Even though McCourt wasn't a journalist, he was an English teacher, he provides a very powerful lead and nut graph on the very first page of Chapter 1. After this, it's just the details:
"My father and mother should have stayed in New York where they met and married and where I was born. Instead, they returned to Ireland when I was four, my brother, Malachy, three, the twins, Oliver and Eugene, barely one, and my sister, Margaret, dead and gone.
"When I look back on my childhood I wonder how I survived at all. It was, of course, a miserable childhood: the happy childhood is hardly worth your while. Worse than the ordinary miserable childhood is the miserable Irish childhood, and worse yet is the miserable Irish Catholic childhood."

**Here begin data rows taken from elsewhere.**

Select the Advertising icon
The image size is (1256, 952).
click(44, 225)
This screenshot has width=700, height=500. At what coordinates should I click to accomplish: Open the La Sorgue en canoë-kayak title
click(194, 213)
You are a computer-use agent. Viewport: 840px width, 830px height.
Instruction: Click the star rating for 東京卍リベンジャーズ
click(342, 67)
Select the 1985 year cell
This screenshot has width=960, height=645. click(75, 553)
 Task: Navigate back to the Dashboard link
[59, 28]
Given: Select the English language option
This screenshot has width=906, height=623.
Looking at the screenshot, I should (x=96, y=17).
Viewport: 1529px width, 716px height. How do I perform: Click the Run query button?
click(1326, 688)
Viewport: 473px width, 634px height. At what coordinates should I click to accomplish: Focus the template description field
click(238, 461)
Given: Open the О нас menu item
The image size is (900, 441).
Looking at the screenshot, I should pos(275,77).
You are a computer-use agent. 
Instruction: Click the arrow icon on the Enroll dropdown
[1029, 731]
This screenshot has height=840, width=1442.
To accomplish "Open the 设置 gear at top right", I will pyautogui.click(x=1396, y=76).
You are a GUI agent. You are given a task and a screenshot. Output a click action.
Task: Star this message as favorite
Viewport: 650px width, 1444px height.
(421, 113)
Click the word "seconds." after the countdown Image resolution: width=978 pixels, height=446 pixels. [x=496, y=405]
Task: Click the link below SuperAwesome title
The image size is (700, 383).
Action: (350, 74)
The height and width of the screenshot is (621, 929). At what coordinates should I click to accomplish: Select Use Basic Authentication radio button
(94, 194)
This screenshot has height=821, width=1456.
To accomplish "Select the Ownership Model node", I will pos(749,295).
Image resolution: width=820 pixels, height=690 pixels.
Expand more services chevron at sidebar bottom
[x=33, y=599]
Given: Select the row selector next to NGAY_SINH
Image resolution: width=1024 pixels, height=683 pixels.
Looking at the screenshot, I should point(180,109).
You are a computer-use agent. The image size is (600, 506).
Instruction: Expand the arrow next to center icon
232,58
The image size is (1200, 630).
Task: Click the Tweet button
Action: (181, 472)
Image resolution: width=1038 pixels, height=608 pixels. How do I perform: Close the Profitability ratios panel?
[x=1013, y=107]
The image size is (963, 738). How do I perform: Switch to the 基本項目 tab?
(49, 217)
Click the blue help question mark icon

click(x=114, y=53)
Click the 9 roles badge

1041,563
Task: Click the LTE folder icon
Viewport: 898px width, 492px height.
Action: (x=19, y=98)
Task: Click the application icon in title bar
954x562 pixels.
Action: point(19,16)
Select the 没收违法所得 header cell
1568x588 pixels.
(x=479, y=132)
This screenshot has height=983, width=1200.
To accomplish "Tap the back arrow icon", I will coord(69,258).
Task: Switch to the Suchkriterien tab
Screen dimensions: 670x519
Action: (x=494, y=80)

Wow--that says it all. The poverty, the senselessness, the hopelessness, the omnipresent, yet foreboding Catholic Church in Ireland, the death and the unhappiness. But what makes this book worth the reading is the little boy that McCourt uses to tell his story. Little Frankie McCourt tells a tale as only a child can, and it is this voice that makes the misery bearable.
Along the way in Angela's Ashes, McCourt buttresses almost every Irish stereotype, providing real-world examples from his family: a father who drinks and drinks and drinks. A family subservient to the Catholic Church, often to their detriment. Potatoes...lots of potatoes. And of course wonderful stories and singing. This book has it all. But first and foremost, it is a great story, well-written. And that my friends, is why Angela's Ashes is a must-read book for all communicators.